Check Clue 1: `m + 2n = 1`
`-3 + 2 * (2) = -3 + 4 = 1` (Yep, that works!)

Check Clue 2: `5m - 4n = -23`
`5 * (-3) - 4 * (2) = -15 - 8 = -23` (That works too!)

Both clues are correct, so our answer is right!

Alternative answer

Answer: m = -3, n = 2 Explain
This is a question about solving a system of linear equations using the substitution method . The solving step is:

First, I looked at the two equations given:
Equation 1: m + 2n = 1
Equation 2: 5m - 4n = -23

I thought, "It's super easy to get 'm' by itself from the first equation!"
So, I just moved the '2n' to the other side of the equals sign in Equation 1. When you move something, its sign flips!
m = 1 - 2n

Next, I took this new way to write 'm' and *substituted* it into Equation 2 wherever I saw 'm'.
So, instead of `5m`, I wrote `5` times `(1 - 2n)`:
5(1 - 2n) - 4n = -23

Then, I used the distributive property (like sharing!) to multiply the 5 by everything inside the parentheses:
5 * 1 = 5
5 * -2n = -10n
So, now my equation looked like this: 5 - 10n - 4n = -23

Now, I combined the 'n' terms that were alike:
-10n - 4n = -14n
So, the equation became simpler: 5 - 14n = -23

My goal was to get 'n' all by itself! So, I moved the '5' to the other side of the equals sign. Remember, when you move it, its sign changes!
-14n = -23 - 5
-14n = -28

Almost there! To find 'n', I divided both sides by -14:
n = -28 / -14
n = 2 (Because a negative divided by a negative is a positive!)
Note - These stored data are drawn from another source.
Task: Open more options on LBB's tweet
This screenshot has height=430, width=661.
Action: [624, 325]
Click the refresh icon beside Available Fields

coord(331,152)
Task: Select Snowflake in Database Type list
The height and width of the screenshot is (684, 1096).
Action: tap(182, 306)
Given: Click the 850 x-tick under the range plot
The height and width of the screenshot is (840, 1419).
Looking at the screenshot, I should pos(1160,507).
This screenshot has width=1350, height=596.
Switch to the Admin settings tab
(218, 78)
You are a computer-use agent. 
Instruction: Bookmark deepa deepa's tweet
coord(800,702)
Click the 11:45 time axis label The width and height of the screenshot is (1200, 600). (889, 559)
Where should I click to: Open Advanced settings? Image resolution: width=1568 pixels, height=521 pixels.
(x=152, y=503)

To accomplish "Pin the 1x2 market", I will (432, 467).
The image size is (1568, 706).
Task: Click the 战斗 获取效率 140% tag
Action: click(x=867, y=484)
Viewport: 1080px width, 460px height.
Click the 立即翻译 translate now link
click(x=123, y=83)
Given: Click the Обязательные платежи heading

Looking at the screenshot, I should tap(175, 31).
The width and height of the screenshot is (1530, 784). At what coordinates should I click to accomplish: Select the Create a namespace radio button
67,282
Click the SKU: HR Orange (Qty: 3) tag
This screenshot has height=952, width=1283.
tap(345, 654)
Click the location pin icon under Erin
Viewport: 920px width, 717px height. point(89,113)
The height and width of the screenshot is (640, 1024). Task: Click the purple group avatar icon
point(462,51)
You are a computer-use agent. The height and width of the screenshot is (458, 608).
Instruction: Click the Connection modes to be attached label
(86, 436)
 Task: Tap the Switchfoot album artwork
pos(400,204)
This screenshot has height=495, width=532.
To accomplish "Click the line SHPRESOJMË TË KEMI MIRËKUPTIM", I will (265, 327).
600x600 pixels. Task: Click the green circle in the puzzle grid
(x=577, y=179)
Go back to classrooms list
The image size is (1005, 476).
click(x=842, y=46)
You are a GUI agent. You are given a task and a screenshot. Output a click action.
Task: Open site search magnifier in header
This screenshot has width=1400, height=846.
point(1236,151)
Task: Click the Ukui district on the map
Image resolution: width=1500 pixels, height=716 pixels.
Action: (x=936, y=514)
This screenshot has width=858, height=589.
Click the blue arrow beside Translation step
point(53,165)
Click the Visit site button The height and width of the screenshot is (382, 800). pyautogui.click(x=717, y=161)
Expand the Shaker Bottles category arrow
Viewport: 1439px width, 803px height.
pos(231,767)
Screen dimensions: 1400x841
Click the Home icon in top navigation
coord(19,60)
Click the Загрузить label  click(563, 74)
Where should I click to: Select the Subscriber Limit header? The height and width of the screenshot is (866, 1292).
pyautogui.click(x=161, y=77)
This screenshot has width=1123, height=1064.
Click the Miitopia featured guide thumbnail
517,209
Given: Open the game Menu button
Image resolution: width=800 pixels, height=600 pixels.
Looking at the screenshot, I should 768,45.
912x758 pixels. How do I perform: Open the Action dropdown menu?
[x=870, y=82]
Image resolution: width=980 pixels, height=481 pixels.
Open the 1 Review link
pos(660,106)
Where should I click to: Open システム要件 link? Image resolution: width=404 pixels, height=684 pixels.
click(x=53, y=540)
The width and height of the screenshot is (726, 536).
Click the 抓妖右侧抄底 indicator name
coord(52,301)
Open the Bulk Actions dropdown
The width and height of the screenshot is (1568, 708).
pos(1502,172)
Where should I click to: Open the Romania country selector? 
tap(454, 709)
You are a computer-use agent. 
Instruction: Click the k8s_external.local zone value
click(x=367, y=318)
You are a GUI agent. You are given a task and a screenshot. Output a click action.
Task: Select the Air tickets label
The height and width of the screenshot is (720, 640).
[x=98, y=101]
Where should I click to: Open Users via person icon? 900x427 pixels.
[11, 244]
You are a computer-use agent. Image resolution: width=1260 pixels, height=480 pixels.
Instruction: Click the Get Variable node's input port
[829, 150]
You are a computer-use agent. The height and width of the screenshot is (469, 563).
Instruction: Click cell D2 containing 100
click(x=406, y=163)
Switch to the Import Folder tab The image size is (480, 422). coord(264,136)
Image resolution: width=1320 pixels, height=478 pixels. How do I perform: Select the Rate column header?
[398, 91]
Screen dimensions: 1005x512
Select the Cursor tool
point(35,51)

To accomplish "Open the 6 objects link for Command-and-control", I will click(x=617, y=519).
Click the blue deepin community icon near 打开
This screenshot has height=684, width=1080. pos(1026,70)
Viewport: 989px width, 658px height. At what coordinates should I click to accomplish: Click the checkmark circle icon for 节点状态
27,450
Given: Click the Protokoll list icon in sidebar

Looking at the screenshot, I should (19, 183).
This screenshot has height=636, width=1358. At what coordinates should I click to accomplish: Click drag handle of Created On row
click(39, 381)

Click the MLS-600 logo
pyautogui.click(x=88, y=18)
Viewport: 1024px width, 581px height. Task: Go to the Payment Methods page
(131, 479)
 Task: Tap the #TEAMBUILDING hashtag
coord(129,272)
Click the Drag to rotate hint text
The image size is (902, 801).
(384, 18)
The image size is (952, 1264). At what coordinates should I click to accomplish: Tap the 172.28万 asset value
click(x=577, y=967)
Now that I know n = 2, I can find 'm' super easily! I just plugged '2' back into the simple equation I made for 'm' earlier (m = 1 - 2n):
m = 1 - 2(2)
m = 1 - 4
m = -3

So, my answers are m = -3 and n = 2! I always like to quickly check my answer by plugging them back into the original equations to make sure they work!
For Equation 1: -3 + 2(2) = -3 + 4 = 1 (Yep, it works!)
For Equation 2: 5(-3) - 4(2) = -15 - 8 = -23 (Yep, it works too!)